Task goal:
What you return should match the data exactly, from the first line to the last.

Data in this exercise:

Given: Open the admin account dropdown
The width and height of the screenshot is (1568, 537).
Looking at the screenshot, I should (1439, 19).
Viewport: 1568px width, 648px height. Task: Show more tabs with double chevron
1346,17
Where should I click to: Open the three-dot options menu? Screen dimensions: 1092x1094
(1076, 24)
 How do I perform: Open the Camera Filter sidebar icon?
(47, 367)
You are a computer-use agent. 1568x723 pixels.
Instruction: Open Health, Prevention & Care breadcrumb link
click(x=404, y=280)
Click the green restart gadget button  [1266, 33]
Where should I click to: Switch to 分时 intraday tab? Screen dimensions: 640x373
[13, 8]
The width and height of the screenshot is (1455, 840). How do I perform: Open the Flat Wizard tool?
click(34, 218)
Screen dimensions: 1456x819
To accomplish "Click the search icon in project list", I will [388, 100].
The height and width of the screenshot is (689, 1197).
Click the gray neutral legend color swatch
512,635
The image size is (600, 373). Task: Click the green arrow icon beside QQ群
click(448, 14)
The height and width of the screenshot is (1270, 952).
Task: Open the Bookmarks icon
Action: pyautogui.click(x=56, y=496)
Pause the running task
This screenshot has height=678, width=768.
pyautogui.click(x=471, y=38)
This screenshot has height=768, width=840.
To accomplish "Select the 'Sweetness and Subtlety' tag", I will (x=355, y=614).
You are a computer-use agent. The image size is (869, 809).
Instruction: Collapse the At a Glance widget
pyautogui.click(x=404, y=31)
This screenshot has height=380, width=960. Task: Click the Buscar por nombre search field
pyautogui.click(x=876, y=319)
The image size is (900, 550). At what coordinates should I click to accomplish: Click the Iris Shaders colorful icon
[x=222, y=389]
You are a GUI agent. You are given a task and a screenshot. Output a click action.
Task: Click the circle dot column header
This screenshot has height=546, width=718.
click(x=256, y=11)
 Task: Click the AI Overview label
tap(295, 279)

Output for this exercise:
Given: Open the admin account dropdown
The width and height of the screenshot is (1568, 537).
Looking at the screenshot, I should (1439, 19).
Viewport: 1568px width, 648px height. Task: Show more tabs with double chevron
1346,17
Where should I click to: Open the three-dot options menu? Screen dimensions: 1092x1094
(1076, 24)
 How do I perform: Open the Camera Filter sidebar icon?
(47, 367)
You are a computer-use agent. 1568x723 pixels.
Instruction: Open Health, Prevention & Care breadcrumb link
click(x=404, y=280)
Click the green restart gadget button  [1266, 33]
Where should I click to: Switch to 分时 intraday tab? Screen dimensions: 640x373
[13, 8]
The width and height of the screenshot is (1455, 840). How do I perform: Open the Flat Wizard tool?
click(34, 218)
Screen dimensions: 1456x819
To accomplish "Click the search icon in project list", I will [388, 100].
The height and width of the screenshot is (689, 1197).
Click the gray neutral legend color swatch
512,635
The image size is (600, 373). Task: Click the green arrow icon beside QQ群
click(448, 14)
The height and width of the screenshot is (1270, 952).
Task: Open the Bookmarks icon
Action: pyautogui.click(x=56, y=496)
Pause the running task
This screenshot has height=678, width=768.
pyautogui.click(x=471, y=38)
This screenshot has height=768, width=840.
To accomplish "Select the 'Sweetness and Subtlety' tag", I will (x=355, y=614).
You are a computer-use agent. The image size is (869, 809).
Instruction: Collapse the At a Glance widget
pyautogui.click(x=404, y=31)
This screenshot has height=380, width=960. Task: Click the Buscar por nombre search field
pyautogui.click(x=876, y=319)
The image size is (900, 550). At what coordinates should I click to accomplish: Click the Iris Shaders colorful icon
[x=222, y=389]
You are a GUI agent. You are given a task and a screenshot. Output a click action.
Task: Click the circle dot column header
This screenshot has height=546, width=718.
click(x=256, y=11)
 Task: Click the AI Overview label
tap(295, 279)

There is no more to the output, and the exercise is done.